# Required work
In this exercise, every entry below is to be reproduced word for word.
** Given records follows **
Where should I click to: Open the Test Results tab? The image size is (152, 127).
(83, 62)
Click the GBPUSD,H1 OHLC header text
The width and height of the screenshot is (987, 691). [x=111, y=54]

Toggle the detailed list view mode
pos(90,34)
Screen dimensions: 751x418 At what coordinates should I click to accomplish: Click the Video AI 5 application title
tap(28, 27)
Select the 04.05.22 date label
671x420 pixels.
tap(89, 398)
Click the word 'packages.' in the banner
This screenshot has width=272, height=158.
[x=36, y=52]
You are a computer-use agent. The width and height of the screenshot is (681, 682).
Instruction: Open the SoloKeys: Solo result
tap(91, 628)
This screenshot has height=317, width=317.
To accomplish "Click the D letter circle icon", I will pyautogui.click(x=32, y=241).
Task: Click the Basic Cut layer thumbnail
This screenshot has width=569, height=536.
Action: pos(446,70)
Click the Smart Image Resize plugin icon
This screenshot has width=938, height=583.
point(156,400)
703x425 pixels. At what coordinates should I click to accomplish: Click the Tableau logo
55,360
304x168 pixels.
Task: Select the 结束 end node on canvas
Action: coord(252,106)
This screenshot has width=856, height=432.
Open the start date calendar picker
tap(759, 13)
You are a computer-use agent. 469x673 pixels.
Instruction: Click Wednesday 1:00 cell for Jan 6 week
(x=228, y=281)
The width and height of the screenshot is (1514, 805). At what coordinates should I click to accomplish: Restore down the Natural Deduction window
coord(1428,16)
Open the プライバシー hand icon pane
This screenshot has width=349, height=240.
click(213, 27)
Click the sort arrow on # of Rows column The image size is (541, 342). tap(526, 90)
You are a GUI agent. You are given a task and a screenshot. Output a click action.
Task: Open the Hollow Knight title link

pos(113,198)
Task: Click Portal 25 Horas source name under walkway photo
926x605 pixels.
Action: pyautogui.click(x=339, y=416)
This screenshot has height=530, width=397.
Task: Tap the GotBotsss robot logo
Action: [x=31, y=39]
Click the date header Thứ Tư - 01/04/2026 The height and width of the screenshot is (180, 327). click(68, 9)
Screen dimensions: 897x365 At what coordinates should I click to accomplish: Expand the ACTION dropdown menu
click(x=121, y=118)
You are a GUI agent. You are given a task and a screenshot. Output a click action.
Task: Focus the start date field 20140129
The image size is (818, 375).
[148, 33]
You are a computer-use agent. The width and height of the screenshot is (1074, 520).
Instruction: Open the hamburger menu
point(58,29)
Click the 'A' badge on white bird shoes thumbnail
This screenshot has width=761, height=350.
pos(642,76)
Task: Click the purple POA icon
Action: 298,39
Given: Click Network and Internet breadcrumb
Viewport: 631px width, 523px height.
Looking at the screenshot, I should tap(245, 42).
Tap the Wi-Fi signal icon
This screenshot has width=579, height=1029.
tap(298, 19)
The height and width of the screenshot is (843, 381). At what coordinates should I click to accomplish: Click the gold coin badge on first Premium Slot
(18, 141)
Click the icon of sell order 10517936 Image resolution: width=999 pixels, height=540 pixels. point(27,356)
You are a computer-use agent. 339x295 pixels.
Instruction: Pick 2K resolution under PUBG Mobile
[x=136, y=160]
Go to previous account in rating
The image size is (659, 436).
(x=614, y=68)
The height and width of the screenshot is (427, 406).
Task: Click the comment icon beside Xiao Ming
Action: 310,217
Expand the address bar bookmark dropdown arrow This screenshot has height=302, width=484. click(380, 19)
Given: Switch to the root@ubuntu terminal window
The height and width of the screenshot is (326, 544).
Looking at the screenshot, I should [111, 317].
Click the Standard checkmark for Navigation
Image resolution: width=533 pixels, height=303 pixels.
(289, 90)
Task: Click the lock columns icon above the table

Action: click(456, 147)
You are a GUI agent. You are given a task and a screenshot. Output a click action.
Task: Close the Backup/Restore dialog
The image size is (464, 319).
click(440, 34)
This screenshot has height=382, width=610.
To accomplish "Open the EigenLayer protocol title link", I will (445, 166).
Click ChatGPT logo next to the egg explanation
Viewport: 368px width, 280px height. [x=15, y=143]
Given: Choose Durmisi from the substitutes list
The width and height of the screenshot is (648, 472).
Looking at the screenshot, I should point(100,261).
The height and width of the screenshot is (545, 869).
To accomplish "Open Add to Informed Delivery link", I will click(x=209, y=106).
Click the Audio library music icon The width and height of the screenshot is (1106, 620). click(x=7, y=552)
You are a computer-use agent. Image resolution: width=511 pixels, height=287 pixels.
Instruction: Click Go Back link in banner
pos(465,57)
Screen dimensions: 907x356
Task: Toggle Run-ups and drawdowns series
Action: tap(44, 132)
** End of Given records **
# Answer area
Where should I click to: Open the Test Results tab? The image size is (152, 127).
(83, 62)
Click the GBPUSD,H1 OHLC header text
The width and height of the screenshot is (987, 691). [x=111, y=54]

Toggle the detailed list view mode
pos(90,34)
Screen dimensions: 751x418 At what coordinates should I click to accomplish: Click the Video AI 5 application title
tap(28, 27)
Select the 04.05.22 date label
671x420 pixels.
tap(89, 398)
Click the word 'packages.' in the banner
This screenshot has width=272, height=158.
[x=36, y=52]
You are a computer-use agent. The width and height of the screenshot is (681, 682).
Instruction: Open the SoloKeys: Solo result
tap(91, 628)
This screenshot has height=317, width=317.
To accomplish "Click the D letter circle icon", I will pyautogui.click(x=32, y=241).
Task: Click the Basic Cut layer thumbnail
This screenshot has width=569, height=536.
Action: pos(446,70)
Click the Smart Image Resize plugin icon
This screenshot has width=938, height=583.
point(156,400)
703x425 pixels. At what coordinates should I click to accomplish: Click the Tableau logo
55,360
304x168 pixels.
Task: Select the 结束 end node on canvas
Action: coord(252,106)
This screenshot has width=856, height=432.
Open the start date calendar picker
tap(759, 13)
You are a computer-use agent. 469x673 pixels.
Instruction: Click Wednesday 1:00 cell for Jan 6 week
(x=228, y=281)
The width and height of the screenshot is (1514, 805). At what coordinates should I click to accomplish: Restore down the Natural Deduction window
coord(1428,16)
Open the プライバシー hand icon pane
This screenshot has width=349, height=240.
click(213, 27)
Click the sort arrow on # of Rows column The image size is (541, 342). tap(526, 90)
You are a GUI agent. You are given a task and a screenshot. Output a click action.
Task: Open the Hollow Knight title link

pos(113,198)
Task: Click Portal 25 Horas source name under walkway photo
926x605 pixels.
Action: pyautogui.click(x=339, y=416)
This screenshot has height=530, width=397.
Task: Tap the GotBotsss robot logo
Action: [x=31, y=39]
Click the date header Thứ Tư - 01/04/2026 The height and width of the screenshot is (180, 327). click(68, 9)
Screen dimensions: 897x365 At what coordinates should I click to accomplish: Expand the ACTION dropdown menu
click(x=121, y=118)
You are a GUI agent. You are given a task and a screenshot. Output a click action.
Task: Focus the start date field 20140129
The image size is (818, 375).
[148, 33]
You are a computer-use agent. The width and height of the screenshot is (1074, 520).
Instruction: Open the hamburger menu
point(58,29)
Click the 'A' badge on white bird shoes thumbnail
This screenshot has width=761, height=350.
pos(642,76)
Task: Click the purple POA icon
Action: 298,39
Given: Click Network and Internet breadcrumb
Viewport: 631px width, 523px height.
Looking at the screenshot, I should tap(245, 42).
Tap the Wi-Fi signal icon
This screenshot has width=579, height=1029.
tap(298, 19)
The height and width of the screenshot is (843, 381). At what coordinates should I click to accomplish: Click the gold coin badge on first Premium Slot
(18, 141)
Click the icon of sell order 10517936 Image resolution: width=999 pixels, height=540 pixels. point(27,356)
You are a computer-use agent. 339x295 pixels.
Instruction: Pick 2K resolution under PUBG Mobile
[x=136, y=160]
Go to previous account in rating
The image size is (659, 436).
(x=614, y=68)
The height and width of the screenshot is (427, 406).
Task: Click the comment icon beside Xiao Ming
Action: 310,217
Expand the address bar bookmark dropdown arrow This screenshot has height=302, width=484. click(380, 19)
Given: Switch to the root@ubuntu terminal window
The height and width of the screenshot is (326, 544).
Looking at the screenshot, I should [111, 317].
Click the Standard checkmark for Navigation
Image resolution: width=533 pixels, height=303 pixels.
(289, 90)
Task: Click the lock columns icon above the table

Action: click(456, 147)
You are a GUI agent. You are given a task and a screenshot. Output a click action.
Task: Close the Backup/Restore dialog
The image size is (464, 319).
click(440, 34)
This screenshot has height=382, width=610.
To accomplish "Open the EigenLayer protocol title link", I will (445, 166).
Click ChatGPT logo next to the egg explanation
Viewport: 368px width, 280px height. [x=15, y=143]
Given: Choose Durmisi from the substitutes list
The width and height of the screenshot is (648, 472).
Looking at the screenshot, I should point(100,261).
The height and width of the screenshot is (545, 869).
To accomplish "Open Add to Informed Delivery link", I will click(x=209, y=106).
Click the Audio library music icon The width and height of the screenshot is (1106, 620). click(x=7, y=552)
You are a computer-use agent. Image resolution: width=511 pixels, height=287 pixels.
Instruction: Click Go Back link in banner
pos(465,57)
Screen dimensions: 907x356
Task: Toggle Run-ups and drawdowns series
Action: tap(44, 132)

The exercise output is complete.